Maybe he is afraid to be tested. It is not TOO much money to be tested. Tests can run between $25/$30-$65/$70. If you think he is looking for excuses, take them all away. It may mean forking over extra money for his test, or maybe going along with him, as a couple. Or, and this is JUST a suggestion, discuss NOT having unprotected sex anymore untill you are BOTH in the clear. If, for no other reason, if children are in your future, making sure that a baby that could be concieved would ALSO be healthy. There are many good reasons to be tested.

You cant force him to be tested howevr, so Ill lets look at some other concerns you brought up. Yes, AIDS kills MANY African Americans every year. But alot of that is due to the fact that HIV is VERY prominent in Africa. It is a LARGE epedimic over there. The truth is, HIV is on the rise in women of all races. So his being african american does not put him at MORE of a risk.

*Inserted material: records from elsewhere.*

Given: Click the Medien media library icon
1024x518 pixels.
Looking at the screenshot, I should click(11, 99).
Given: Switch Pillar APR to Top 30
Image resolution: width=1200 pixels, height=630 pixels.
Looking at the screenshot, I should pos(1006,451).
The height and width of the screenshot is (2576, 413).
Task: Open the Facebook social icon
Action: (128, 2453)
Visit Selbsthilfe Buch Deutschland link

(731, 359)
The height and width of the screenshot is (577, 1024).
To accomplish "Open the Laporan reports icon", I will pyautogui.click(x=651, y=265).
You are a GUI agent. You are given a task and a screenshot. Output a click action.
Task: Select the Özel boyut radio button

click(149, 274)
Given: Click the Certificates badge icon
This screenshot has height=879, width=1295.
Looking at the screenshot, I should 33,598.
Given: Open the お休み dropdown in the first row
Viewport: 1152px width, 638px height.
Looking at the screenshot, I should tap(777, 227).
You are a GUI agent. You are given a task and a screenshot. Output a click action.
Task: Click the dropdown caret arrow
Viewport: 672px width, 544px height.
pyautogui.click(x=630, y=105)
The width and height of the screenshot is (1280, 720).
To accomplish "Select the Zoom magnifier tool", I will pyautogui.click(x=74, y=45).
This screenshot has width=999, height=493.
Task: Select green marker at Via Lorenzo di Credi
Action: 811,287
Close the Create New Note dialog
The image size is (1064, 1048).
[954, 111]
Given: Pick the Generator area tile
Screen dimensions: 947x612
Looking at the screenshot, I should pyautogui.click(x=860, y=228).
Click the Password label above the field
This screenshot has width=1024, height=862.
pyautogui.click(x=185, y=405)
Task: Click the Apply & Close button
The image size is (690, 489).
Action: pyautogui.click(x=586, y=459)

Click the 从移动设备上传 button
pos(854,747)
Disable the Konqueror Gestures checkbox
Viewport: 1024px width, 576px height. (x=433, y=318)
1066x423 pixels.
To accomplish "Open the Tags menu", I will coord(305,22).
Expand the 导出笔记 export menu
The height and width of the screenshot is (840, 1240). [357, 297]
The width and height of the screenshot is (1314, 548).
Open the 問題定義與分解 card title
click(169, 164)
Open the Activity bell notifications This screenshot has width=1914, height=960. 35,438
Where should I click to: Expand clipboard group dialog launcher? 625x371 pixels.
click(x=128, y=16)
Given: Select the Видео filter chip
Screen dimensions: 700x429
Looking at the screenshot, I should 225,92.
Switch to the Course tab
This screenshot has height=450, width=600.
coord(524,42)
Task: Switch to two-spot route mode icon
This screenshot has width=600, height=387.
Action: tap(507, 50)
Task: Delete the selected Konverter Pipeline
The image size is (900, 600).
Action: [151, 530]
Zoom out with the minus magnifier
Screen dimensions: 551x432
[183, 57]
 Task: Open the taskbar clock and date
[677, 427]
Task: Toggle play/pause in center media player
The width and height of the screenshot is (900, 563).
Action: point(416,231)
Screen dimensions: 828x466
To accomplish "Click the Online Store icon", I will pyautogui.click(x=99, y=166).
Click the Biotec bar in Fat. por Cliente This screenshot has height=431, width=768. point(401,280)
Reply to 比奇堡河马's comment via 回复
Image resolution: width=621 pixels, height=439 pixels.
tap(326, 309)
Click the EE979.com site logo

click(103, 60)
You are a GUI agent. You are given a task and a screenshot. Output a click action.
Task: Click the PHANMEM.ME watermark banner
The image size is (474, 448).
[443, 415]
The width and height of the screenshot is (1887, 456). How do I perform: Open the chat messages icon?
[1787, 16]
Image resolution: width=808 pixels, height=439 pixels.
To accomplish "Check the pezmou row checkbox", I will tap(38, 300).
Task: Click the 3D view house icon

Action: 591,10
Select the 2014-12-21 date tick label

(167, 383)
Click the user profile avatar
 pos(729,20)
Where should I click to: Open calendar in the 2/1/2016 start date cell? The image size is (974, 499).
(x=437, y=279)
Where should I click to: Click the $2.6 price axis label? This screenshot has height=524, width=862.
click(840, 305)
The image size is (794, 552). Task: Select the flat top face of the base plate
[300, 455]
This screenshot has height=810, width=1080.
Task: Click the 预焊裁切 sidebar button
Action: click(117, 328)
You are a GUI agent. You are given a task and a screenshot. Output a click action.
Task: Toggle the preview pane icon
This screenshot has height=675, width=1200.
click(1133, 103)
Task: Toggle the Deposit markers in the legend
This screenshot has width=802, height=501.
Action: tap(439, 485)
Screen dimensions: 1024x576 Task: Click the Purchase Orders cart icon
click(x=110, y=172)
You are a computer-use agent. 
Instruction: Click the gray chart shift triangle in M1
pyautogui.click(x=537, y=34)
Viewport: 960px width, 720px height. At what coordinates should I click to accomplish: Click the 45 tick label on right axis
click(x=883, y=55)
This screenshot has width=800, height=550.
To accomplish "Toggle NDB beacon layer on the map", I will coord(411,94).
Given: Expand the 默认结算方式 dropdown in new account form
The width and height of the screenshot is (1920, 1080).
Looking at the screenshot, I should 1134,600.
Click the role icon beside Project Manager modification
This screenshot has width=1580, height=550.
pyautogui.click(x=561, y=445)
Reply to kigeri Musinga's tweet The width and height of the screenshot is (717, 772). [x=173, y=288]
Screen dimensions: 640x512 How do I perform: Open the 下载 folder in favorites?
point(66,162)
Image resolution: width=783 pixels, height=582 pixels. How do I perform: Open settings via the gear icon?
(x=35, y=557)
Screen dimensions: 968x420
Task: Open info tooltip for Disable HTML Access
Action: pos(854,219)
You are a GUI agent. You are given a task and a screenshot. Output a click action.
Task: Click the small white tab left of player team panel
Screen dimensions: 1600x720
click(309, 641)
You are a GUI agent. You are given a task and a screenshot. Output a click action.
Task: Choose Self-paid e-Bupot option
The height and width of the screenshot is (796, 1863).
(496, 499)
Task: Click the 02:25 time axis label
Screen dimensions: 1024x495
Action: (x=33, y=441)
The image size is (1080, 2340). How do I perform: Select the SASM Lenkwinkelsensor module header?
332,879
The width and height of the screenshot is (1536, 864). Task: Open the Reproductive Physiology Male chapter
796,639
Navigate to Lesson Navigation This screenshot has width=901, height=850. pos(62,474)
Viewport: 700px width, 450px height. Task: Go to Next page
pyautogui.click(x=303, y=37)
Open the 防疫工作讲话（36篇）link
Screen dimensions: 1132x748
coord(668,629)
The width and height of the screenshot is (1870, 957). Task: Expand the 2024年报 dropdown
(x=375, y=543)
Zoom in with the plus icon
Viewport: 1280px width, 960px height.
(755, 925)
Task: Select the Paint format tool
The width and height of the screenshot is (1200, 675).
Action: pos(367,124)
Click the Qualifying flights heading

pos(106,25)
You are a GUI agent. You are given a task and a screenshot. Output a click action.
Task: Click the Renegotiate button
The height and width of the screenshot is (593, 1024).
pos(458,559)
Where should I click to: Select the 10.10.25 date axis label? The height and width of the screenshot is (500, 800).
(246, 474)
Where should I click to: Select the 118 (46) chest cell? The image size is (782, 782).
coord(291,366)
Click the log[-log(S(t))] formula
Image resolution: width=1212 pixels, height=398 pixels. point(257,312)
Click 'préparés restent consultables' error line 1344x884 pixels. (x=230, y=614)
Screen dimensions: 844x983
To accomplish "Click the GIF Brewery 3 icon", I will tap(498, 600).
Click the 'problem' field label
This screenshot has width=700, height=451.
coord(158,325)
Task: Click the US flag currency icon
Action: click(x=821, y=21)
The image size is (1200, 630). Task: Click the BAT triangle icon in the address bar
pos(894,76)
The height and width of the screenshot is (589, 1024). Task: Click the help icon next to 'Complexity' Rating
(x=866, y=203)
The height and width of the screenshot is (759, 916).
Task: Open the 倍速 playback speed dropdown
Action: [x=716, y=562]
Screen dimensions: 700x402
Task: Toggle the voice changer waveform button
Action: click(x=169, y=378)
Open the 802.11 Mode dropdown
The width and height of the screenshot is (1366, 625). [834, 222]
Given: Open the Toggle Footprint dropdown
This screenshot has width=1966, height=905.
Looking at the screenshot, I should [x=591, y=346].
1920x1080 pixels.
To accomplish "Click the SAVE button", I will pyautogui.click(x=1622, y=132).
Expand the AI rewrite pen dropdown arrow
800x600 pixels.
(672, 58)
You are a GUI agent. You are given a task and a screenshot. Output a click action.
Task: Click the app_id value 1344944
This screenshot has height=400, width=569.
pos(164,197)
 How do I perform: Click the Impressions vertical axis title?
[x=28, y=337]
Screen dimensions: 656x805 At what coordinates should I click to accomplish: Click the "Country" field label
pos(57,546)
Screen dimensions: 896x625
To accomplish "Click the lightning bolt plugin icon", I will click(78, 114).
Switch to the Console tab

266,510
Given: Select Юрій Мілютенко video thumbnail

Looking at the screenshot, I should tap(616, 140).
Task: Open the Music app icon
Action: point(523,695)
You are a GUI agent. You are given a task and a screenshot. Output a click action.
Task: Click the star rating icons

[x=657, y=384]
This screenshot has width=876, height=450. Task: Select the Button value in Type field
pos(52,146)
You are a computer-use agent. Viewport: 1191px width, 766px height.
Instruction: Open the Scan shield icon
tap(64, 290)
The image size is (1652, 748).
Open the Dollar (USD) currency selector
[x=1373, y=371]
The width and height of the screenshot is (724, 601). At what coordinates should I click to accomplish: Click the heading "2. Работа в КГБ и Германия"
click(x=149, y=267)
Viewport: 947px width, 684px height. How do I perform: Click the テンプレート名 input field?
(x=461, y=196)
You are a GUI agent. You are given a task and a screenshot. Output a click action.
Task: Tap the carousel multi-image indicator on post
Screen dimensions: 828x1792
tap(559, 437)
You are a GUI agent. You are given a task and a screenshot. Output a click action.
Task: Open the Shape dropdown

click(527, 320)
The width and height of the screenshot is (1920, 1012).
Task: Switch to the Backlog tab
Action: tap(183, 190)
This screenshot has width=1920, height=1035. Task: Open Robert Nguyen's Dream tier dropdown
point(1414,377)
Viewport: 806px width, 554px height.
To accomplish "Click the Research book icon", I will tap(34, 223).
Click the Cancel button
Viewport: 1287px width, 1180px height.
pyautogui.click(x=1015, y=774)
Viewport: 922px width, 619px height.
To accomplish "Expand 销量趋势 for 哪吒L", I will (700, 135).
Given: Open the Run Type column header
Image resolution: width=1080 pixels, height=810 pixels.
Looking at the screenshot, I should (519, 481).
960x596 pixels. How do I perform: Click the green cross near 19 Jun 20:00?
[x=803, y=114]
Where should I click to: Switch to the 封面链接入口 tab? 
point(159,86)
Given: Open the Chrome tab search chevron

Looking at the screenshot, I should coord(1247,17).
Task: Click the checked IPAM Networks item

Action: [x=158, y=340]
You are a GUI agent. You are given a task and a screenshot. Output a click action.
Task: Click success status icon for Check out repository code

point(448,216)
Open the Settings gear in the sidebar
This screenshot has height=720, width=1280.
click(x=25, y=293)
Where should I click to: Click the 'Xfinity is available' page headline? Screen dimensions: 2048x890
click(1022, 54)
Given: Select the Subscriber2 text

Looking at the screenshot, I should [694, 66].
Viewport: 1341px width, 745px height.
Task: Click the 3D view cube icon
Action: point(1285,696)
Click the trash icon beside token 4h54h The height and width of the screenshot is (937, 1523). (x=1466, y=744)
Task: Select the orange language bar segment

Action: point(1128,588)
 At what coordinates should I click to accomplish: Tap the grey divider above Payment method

As for giving blood, yes they will contact you in some way if they find something wrong with your donation. They may not tell you what was wrong, but that you need to see your Dr. But, that also means that a person could have been infected recently, and the test may miss it. Occasionally HIV+ blood does slip thorugh, although its rare. One shouldnt rely on blood donation for HIV testing.

Like I said, cut out all the excuses, make it easy for him to agree. And if he wont, you can either continue on like you are, and question it, or take control and keep yourself safe. The first step is taking a test. And if it comes back negative, dont assume HE is negative also. He will need his own test to determine that. Keep us posted.